Instrument Variables Flashcards
What is instrument variables?
X is correlated with the error term. Think of X as a two parts: one part that is correlated and one that is not correlated with the error term. We isolate the part that correlates with the error term by using instruments.
One study from USA was on how being in the military affected the future income. One can with good reason believe that people that volunteer for the military comes from poor neighborhoods which is correlated with less future income. Besides that, there is also good reason to believe that people from good neighborhoods have more money and power, hence not joining the military. To fix this bias, there there was used an instrument on people getting drafted to the military. Being drafted to the military is completely random. By using this as an instrument, one was able to split the X into two parts and eliminate the effect that people in the military might come from poor neighborhoods.
Endogenity and Exogenity
Engogen: Variables that are correlated with the error term
Exogen: Variables that are not correlated with the error term. (but things outside of the model?

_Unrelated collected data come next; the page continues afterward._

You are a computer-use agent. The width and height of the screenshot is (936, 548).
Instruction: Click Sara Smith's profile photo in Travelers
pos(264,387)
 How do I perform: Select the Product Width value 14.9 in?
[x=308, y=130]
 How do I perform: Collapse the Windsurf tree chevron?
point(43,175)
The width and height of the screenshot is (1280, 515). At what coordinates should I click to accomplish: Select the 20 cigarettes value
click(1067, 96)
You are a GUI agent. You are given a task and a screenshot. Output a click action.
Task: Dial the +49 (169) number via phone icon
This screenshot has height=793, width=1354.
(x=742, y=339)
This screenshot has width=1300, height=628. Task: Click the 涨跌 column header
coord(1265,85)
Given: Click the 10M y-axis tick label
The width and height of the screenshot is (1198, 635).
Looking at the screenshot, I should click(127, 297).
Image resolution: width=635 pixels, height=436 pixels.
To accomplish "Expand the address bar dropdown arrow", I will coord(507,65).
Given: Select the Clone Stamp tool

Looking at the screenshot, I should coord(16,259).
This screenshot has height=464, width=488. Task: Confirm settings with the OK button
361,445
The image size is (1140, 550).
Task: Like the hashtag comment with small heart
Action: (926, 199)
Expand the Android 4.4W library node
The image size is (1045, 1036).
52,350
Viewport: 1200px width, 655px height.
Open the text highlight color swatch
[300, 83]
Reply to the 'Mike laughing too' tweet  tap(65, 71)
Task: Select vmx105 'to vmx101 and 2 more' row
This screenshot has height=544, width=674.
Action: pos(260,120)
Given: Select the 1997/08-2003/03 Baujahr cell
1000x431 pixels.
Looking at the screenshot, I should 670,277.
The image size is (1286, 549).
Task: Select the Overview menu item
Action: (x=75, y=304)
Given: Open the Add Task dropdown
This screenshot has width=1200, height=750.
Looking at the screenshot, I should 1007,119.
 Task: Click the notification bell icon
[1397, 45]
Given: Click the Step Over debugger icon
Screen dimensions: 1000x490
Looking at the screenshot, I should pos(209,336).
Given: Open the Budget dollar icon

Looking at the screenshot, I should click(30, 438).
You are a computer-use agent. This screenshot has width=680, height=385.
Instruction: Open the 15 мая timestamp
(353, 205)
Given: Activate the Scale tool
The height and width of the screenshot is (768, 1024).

What are the conditions for a valid instrument?
RELVEVANT and EXOGENOUS: The two conditions for a valid instrument:
- Instrument relevance: if an instrument is relevant, then variation in the instrument is relevant to the variation in X.
- Instrument Exogeneity: Z is correlated with Y solely through its correlation with X.
Relevant: It is relevant in a way that the IV actually affects X
Exogenous: Our IV only affect Y through X.
How do we use IV?
- Z is correlated with X, but not with error term. It has to satidy conditions for Relevance and exogeneity
Use Two Stage Least Square:
- Regress X on the Instrument Variable (X as dependent)
- Use the calculated Y variable of this regression in the original
Lets call the instrument for Z. if it satisfy the two conditions of relevance and exogeneity, we can estimate B1 by using an IV estimator called two least squares (TSLS). TSLS is calculated in two stages. First stage splits X into two parts; one part that is problematic and might be correlated to the error term, and one other part that is problem-free. The second stage uses the problem free part to estimate B1.
In the first stage you regress x on its instrument that gives X(hatt).
You then put X(hatt) in the regression.
From our example, the intuition is now that we only regress future salary on those who got draftet, thus eliminates the bias that veterans usually earn less.
How many instruments can we have? What do we call these models?
It is UNDERIDENTIFIED if it has less IV than endogeneous variables. Can not be computed
It is EXACTLY IDENTIFIED if it has the same number of IV’s and endogenous. It can now be computed but cannot be tested. Hence, one would need a good storytelling, economic knowledge to be certain that it is the right one to use.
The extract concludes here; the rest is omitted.